The dynamic activity patterns of neuronal networks contain important information about network computations and connectivity. This type of information is essential in order to analyze the relation between stimulus and response at the network level. Optical imaging methods, mainly two-photon laser scanning microscopy (TPLSM) are routinely used for single-cell resolution neuronal imaging, usually in combination with functional fluorescence indicators. However, the spatially localized nature of excitation by nonlinear optical methods limits their ability to monitor more than a small number of neurons with a single action potential temporal resolution. Currently, the state-of-the-art solutions for rapid volumetric imaging are based on acusto-optic deflector systems, which rapidly jump between predefined cells' location.

      In this work we study an alternative imaging method, temporal focusing multiphoton microscopy, that enables the simultaneous excitation of an optically-sectioned plane, line, or flexible two-dimensional pattern, and therefore, to significantly enhance the imaging rate. First, we develop quantitative tools for analyzing and predicting temporal focusing performance as a function of the optical system’s parameters for two commonly-used applications based on widefield and line illumination.  We then show, using these tools, that the performance of temporal focusing methods is dramatically different than that of spatial focusing based methods, in both transparent and scattering media.
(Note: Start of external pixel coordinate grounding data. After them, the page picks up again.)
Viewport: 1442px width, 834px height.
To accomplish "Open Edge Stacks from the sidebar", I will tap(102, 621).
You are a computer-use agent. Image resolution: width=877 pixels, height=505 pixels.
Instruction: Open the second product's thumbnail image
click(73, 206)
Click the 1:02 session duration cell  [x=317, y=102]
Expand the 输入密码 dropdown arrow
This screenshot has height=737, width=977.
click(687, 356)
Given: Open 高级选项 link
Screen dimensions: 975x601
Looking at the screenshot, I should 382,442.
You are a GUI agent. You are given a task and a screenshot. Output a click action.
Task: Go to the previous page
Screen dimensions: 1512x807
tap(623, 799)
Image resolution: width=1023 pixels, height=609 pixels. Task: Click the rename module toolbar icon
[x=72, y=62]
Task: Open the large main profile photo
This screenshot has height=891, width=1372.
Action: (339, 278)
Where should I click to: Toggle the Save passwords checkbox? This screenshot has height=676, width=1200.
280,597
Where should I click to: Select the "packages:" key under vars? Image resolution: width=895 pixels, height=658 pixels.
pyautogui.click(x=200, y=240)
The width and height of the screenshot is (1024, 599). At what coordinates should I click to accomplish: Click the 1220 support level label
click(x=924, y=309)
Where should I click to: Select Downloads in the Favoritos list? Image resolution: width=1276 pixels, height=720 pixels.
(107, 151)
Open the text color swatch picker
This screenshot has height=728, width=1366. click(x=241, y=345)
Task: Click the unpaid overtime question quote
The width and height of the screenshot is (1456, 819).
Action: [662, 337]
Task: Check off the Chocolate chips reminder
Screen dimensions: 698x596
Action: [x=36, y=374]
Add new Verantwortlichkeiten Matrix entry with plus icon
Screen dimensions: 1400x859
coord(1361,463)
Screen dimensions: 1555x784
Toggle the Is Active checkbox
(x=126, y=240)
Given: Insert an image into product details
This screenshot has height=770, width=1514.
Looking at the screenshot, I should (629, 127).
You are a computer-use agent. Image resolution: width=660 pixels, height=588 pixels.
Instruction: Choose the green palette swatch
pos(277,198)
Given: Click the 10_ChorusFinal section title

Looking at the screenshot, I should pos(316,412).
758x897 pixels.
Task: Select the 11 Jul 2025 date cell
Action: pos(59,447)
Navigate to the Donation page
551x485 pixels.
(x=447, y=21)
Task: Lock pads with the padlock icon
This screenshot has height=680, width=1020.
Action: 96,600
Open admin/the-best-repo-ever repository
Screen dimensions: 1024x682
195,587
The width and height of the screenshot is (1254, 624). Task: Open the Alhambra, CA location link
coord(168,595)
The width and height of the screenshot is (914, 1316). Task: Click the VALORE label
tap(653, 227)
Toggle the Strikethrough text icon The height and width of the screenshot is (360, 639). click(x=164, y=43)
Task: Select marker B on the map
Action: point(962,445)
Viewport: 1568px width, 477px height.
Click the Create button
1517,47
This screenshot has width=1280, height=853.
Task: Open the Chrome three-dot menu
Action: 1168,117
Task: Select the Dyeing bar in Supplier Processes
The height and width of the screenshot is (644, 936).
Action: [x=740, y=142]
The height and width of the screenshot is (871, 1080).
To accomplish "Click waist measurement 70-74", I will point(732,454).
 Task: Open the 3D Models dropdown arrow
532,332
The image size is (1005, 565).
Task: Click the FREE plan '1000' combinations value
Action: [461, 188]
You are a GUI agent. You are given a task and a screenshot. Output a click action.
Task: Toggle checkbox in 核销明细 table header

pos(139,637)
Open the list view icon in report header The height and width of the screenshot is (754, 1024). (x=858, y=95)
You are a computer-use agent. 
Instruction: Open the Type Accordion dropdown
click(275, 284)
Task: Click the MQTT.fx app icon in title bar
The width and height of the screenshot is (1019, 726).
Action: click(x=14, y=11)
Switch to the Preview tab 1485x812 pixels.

      Next, we present a new optical design solution for temporal focusing microscopes, based on a dual prism grating, which enables to increase the microscope's efficiency and to combine it with TPLSM. Moreover, the new design also enables to perform remote scanning of the focal plane, which was considered not feasible in previous studies. The multi-modal Scanning Line Temporal focusing (SLITE) multiphoton microscope is used for rapid functional imaging of three dimensional bio-engineered neural cultures. Simultaneous imaging of ~1000 cells with single cell specificity are demonstrated and analyzed and are seen to show synchronous network activity patterns.

      Finally, we discuss the necessary considerations for adapting SLITE microscopy to in vivo imaging experiments, where tissue scattering is significantly stronger. A simple algorithmic approach is presented for combining structural information, acquired by TPLSM, into a functional data extraction method. We test this approach on simulated data and show that functional activity may be extracted from heavily blurred images. 

      The presented theoretical, computational and design solutions and their implementation in a neuronal imaging system could play an important role in the engineering of systems for volumetric functional imaging of large neuronal networks under a wide range of experimental scenarios.